A similar reference set is obtained in the installation Mirrored Tension: two old shovels with quite sharply pointed metal-blades are stretched out fronting each other in an oak frame by use of pallet bands. A military spade, presumably used to dig trenches during the First World War, steers towards a ca. 80-year old agricultural shovel. The two spades are suspended horizontally in the air with their pointed blades facing each other, as two arrows ready to be shot one against the other. In this way, friction is created between a war device and an agricultural tool, simultaneously implying a state of threat and attraction.
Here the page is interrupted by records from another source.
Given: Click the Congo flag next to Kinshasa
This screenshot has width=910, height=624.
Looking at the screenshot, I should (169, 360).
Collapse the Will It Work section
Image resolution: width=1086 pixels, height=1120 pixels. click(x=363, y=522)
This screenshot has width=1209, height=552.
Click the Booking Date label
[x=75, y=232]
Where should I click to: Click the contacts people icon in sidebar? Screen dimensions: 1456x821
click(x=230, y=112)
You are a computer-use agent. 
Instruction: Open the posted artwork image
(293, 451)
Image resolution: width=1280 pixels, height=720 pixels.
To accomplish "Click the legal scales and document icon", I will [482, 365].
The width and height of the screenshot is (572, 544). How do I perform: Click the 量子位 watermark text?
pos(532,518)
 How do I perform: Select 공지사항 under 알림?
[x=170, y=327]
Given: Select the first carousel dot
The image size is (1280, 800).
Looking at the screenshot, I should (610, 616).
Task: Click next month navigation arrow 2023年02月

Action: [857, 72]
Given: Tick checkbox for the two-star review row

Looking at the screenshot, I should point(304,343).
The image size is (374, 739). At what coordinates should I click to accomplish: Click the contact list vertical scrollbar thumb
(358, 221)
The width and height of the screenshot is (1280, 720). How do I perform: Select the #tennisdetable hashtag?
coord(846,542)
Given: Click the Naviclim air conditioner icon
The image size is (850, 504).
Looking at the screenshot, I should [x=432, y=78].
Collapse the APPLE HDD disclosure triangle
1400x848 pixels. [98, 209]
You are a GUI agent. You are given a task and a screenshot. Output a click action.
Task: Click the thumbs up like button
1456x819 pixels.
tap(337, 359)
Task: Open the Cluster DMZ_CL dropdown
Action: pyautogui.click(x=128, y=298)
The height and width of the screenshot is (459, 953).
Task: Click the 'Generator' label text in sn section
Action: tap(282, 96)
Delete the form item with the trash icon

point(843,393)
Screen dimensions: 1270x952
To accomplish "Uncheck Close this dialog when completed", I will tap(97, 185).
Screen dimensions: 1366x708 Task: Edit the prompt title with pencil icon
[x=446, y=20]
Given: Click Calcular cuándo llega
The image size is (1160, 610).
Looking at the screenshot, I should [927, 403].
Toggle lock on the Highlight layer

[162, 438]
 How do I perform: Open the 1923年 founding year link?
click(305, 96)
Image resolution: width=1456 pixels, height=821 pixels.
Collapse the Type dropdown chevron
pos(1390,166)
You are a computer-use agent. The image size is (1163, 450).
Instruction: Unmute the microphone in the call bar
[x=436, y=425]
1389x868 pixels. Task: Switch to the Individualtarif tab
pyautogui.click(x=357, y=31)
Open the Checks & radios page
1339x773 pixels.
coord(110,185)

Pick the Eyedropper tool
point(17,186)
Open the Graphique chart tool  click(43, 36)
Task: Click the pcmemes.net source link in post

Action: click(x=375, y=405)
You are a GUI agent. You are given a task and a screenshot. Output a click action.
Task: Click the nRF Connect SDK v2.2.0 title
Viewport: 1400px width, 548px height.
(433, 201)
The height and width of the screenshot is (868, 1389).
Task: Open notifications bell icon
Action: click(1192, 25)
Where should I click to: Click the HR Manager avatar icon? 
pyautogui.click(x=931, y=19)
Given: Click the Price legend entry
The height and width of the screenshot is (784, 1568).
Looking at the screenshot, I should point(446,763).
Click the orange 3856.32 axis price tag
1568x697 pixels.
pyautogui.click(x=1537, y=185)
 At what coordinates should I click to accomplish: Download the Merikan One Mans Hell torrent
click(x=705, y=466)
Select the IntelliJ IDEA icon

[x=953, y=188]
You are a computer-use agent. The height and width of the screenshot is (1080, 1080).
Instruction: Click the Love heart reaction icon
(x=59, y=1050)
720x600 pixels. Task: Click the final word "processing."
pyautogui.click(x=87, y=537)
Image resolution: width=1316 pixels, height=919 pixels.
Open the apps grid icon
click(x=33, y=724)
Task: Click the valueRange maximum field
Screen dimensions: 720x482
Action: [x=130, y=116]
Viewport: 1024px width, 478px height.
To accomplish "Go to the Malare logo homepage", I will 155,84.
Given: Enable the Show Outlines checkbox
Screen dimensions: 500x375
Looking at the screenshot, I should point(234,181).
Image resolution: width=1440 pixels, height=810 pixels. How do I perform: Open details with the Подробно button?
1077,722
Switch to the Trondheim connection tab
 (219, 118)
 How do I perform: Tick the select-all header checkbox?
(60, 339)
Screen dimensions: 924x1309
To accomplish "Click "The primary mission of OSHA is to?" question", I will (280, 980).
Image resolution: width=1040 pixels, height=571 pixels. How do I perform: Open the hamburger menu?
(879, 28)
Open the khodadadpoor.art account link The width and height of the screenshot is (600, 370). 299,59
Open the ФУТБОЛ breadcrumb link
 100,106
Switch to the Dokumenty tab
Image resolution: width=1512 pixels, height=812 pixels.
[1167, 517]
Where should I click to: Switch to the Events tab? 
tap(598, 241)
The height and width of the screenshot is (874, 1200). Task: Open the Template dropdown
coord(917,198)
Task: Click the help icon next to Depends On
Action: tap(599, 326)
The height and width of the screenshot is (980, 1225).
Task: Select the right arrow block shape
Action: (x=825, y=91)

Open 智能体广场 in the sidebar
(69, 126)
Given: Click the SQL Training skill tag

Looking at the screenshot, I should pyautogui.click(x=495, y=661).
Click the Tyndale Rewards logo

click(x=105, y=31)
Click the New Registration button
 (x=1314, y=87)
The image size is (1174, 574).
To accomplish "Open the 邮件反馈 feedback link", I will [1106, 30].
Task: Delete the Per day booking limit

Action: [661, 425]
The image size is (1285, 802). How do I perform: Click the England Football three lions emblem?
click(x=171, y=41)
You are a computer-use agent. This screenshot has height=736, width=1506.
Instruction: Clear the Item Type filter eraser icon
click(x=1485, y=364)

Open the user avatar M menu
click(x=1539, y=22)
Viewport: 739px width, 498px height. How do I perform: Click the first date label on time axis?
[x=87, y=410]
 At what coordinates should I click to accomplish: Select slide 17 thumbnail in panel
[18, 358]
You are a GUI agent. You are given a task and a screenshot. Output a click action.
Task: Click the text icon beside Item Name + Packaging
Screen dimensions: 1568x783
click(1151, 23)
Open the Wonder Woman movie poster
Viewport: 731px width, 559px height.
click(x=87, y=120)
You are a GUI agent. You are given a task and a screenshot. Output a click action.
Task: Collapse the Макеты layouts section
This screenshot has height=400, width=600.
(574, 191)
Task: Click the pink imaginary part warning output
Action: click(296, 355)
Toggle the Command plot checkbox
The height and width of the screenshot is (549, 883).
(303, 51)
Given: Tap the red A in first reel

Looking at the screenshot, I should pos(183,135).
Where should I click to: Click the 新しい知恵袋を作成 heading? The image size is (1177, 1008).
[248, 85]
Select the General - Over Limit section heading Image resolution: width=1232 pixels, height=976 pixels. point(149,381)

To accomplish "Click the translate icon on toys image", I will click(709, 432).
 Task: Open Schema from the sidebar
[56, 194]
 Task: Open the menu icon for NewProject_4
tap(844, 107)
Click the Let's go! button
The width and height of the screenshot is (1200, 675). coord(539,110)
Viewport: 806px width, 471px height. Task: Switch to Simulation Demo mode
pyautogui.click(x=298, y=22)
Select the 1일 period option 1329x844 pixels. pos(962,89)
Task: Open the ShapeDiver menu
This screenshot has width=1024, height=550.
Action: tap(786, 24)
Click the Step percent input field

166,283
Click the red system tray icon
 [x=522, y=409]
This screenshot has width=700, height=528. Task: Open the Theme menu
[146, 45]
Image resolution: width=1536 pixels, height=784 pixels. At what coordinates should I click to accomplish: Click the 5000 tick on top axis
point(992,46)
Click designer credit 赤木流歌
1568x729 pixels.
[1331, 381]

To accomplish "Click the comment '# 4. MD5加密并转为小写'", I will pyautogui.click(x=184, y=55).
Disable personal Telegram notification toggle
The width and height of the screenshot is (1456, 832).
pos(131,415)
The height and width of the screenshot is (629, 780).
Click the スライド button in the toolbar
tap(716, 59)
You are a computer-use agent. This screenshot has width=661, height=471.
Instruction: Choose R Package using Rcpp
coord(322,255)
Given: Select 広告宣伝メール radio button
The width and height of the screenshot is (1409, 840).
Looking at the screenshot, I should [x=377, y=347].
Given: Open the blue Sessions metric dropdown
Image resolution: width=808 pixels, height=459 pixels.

Lastly, the video Strategie ohne Strategie explores the tension between external and internal forces. A slowly rotating metal horse has been cut in two along its horizontal axis; its hollow form inside has been filled with bread dough.The leavening process alters and expands the form of the metal figure, and the object’s robustness is subjected to a pressing, pulsating interior.The work has a clear reference to the Trojan horse and strategic warfare.


In Substratum, the exhibited works create a conceptual dialogue with each other, in which the underlying layer, either historical, geological, aesthetic, or social, found the basis for new interpretations. We are led to the precipice of the Industrial Revolution, a moment where technological advancement and optimism give way to demolition and deprivation, and the beauty of Jugendstil evaporates in dire war circumstance.